La complexité du droit et les risques financiers peuvent s’avérer dissuasifs ; les procédures bâillons se comptent par centaines rien qu’en France, et augmentent au fil des ans. Un cas dramatique est celui de la journaliste maltaise Daphne Caruana Galizia qui, au moment de son assassinat, en 2017, était sous le coup de 47 procédures judiciaires pour avoir dénoncé les pratiques mafieuses et la corruption dans son pays.

[Exercice proposé 1]
Résumez en deux phrases le passage sur les procédures bâillons.
[Exercice proposé 2]
Reproduisez le passage sur les procédures bâillons en commençant à « La complexité du » et en terminant à « dans son pays. ».
[Exercice proposé 3]
D'après le passage sur les procédures bâillons, combien de procédures judiciaires visaient Daphne Caruana Galizia au moment de son assassinat ?
Les données ci-dessous constituent un matériau distinct du passage sur les procédures bâillons.

[Données de position cible]

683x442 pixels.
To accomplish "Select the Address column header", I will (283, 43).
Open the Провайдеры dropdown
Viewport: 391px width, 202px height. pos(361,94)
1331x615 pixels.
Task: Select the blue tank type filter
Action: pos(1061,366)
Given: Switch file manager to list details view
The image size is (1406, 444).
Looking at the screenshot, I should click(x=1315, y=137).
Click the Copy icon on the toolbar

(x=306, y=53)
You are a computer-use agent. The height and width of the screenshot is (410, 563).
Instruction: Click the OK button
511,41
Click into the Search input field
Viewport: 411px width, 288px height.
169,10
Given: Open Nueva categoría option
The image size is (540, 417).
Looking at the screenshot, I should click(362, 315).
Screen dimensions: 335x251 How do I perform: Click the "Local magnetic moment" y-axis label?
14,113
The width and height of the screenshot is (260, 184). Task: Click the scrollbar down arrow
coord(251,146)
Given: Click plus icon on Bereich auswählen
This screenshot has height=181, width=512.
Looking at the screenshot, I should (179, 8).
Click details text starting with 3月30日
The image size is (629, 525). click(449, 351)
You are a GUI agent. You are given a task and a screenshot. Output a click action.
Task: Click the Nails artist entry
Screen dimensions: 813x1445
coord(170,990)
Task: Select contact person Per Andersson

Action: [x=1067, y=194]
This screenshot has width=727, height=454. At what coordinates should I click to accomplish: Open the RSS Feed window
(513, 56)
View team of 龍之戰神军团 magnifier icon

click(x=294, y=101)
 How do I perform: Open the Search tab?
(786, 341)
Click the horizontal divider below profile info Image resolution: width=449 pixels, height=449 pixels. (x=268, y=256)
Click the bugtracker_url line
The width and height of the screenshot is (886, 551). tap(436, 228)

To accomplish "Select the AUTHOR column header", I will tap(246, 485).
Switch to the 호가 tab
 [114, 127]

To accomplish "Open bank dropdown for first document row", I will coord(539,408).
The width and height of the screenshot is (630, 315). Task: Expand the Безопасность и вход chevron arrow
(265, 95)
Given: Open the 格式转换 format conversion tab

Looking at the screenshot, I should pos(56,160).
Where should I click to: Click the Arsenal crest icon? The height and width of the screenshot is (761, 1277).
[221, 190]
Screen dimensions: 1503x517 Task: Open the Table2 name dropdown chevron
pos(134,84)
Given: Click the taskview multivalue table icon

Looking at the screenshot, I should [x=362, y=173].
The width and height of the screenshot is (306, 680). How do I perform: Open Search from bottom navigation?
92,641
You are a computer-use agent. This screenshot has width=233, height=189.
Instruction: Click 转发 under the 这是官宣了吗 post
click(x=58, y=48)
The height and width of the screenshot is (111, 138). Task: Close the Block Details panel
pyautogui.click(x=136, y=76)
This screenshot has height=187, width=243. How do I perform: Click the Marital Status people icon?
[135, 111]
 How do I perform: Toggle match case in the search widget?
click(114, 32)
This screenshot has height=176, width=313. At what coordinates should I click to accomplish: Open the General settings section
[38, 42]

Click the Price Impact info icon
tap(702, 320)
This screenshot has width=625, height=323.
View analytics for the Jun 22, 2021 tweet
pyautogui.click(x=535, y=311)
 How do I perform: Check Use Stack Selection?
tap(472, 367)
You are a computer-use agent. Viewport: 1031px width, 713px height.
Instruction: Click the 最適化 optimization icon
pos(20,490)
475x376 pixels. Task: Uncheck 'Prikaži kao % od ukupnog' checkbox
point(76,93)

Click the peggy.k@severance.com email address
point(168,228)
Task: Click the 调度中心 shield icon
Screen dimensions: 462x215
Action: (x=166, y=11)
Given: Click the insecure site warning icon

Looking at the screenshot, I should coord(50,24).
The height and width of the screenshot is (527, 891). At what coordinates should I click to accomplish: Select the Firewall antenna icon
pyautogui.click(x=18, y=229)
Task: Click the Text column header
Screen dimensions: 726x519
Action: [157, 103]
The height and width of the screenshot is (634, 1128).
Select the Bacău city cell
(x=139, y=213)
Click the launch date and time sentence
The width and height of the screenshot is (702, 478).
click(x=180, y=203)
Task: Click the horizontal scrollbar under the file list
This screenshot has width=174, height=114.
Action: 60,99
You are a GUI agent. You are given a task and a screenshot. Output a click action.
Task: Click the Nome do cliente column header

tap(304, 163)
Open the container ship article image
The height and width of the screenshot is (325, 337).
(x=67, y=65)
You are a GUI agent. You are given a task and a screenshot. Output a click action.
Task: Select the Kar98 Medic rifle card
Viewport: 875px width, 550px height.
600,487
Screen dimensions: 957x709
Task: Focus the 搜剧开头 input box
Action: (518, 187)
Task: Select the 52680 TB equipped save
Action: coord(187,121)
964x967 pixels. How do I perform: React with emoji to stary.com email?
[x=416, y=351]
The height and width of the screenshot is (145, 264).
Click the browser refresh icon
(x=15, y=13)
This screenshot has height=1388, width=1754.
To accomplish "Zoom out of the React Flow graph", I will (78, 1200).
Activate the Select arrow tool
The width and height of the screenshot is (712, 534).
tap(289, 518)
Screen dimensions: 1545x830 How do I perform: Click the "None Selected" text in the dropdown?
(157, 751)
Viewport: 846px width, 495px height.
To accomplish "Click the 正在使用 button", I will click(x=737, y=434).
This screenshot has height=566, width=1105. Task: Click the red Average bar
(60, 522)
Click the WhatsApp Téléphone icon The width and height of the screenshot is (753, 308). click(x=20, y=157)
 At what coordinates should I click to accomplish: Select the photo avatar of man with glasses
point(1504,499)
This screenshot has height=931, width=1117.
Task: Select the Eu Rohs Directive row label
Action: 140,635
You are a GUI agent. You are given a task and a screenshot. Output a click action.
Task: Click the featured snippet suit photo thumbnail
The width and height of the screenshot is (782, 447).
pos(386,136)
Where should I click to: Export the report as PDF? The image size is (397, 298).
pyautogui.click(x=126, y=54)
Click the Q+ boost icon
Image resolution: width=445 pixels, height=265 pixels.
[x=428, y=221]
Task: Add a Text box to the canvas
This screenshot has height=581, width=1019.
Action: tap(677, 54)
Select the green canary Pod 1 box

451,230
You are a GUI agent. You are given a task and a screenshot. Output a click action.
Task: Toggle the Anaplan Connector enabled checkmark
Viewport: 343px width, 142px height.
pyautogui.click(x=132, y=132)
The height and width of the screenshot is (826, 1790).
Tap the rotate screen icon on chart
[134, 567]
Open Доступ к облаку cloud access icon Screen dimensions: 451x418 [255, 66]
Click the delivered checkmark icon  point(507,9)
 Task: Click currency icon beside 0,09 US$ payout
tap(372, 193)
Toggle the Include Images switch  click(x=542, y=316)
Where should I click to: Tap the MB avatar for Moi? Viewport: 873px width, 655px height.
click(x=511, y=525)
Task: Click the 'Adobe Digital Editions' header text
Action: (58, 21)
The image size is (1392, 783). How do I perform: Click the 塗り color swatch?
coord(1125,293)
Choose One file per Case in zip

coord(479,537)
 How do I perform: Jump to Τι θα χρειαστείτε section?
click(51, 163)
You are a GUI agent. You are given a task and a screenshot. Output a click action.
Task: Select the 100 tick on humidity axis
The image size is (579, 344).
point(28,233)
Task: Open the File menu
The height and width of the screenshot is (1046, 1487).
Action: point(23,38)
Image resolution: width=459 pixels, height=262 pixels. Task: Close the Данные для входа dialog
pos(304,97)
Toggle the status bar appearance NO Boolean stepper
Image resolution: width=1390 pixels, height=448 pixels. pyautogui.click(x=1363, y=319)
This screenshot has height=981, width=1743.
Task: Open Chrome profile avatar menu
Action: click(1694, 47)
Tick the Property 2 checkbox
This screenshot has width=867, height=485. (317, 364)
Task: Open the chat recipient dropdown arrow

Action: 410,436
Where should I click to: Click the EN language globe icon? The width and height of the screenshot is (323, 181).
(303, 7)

[Résultat 1]
La complexité du droit et les risques financiers peuvent dissuader, et les procédures bâillons, qui se comptent par centaines en France, augmentent au fil des ans. La journaliste maltaise Daphne Caruana Galizia, assassinée en 2017, faisait alors l'objet de 47 procédures judiciaires pour avoir dénoncé les pratiques mafieuses et la corruption dans son pays.

[Résultat 2]
La complexité du droit et les risques financiers peuvent s’avérer dissuasifs ; les procédures bâillons se comptent par centaines rien qu’en France, et augmentent au fil des ans. Un cas dramatique est celui de la journaliste maltaise Daphne Caruana Galizia qui, au moment de son assassinat, en 2017, était sous le coup de 47 procédures judiciaires pour avoir dénoncé les pratiques mafieuses et la corruption dans son pays.

[Résultat 3]
47 procédures judiciaires.